毎日、自分史上最高でいること。昨日よりプラス1が、武井さんのポリシーだ。

「今日より昨日が楽しかったなんて寂しいじゃないですか。昨日より楽しい一日を送るためには、自分から進まないと」。

10月末にブラジルで行われる「世界マスターズ陸上競技選手権大会」100m種目に出場する予定だ。忙しいタレント業の傍らでは練習時間も十分に取れないのでは。

「いや、仕事終わって、トレーニングすればいいだけです。仕事を目一杯楽しんで、トレーニングも一生懸命する。それが、武井壮の仕事ですから」。

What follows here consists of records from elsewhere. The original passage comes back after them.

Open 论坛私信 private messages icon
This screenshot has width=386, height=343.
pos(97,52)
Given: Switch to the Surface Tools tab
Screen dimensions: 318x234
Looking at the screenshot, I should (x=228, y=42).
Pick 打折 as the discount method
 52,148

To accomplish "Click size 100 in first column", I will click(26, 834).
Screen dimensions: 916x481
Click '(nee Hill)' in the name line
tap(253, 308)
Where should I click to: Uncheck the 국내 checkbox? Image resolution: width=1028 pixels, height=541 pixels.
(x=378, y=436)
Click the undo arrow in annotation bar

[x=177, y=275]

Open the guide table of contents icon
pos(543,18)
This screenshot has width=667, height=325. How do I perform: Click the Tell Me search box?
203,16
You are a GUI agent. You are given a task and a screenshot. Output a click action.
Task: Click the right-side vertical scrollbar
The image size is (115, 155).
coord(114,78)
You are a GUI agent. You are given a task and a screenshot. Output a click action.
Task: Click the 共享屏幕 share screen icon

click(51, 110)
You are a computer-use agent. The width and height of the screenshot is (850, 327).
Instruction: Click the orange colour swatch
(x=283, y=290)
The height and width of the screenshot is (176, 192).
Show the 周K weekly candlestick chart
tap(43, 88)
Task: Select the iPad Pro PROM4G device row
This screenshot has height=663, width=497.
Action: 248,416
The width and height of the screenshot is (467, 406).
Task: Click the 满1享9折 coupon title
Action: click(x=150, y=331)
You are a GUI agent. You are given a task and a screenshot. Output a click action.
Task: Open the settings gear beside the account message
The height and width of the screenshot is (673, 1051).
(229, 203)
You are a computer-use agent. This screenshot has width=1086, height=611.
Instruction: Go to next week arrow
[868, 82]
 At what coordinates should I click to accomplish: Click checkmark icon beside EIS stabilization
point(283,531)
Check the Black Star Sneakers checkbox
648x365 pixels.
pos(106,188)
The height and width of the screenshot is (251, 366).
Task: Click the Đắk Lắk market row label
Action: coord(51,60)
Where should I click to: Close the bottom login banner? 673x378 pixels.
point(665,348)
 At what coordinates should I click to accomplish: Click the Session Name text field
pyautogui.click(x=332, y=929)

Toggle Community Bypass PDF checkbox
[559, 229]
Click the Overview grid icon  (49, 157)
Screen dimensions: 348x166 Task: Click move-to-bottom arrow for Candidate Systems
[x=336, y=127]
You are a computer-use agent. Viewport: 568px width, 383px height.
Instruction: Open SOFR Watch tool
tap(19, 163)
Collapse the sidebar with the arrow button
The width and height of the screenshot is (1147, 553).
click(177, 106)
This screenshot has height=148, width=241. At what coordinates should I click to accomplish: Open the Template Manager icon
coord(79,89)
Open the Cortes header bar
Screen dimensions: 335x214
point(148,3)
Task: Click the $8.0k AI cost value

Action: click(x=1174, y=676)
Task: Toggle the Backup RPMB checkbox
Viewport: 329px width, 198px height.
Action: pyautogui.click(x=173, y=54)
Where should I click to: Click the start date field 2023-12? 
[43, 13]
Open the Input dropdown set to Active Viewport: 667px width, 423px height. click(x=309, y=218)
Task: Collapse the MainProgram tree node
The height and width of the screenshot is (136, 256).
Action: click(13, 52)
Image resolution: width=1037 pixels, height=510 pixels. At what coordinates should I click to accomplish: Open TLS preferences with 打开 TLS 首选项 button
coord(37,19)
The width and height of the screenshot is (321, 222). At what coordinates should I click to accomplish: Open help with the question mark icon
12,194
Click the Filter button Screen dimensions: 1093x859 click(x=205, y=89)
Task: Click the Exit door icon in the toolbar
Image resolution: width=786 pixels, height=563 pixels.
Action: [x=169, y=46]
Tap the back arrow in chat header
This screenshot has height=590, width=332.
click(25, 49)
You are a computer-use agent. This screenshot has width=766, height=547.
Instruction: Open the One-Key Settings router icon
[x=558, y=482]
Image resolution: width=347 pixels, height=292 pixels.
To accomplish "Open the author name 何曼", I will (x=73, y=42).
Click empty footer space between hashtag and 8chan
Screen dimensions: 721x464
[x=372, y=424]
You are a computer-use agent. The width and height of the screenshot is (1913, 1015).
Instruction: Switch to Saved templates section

大学卒業後、40歳を迎えた今だからこそ、チャレンジする意味がある。きっと、また新しい成長の鍵を見つけるに違いない。

(2013年8月28日インタビュー)

◆プロフィール◆
陸上競技・十種競技の元日本チャンピオン。十種競技で数々の国内タイトルを獲得し(十種競技の100mのベスト10秒54は今も破られない日本最高記録)、独自の『パーフェクトボディーコントロール』理論をもって、ゴルフ・野球・ボクシング・陸上・柔道などさまざまなスポーツにチャレンジし続け、いまもなお、地上最強の百獣の王をめざして日夜トレーニングを続けている。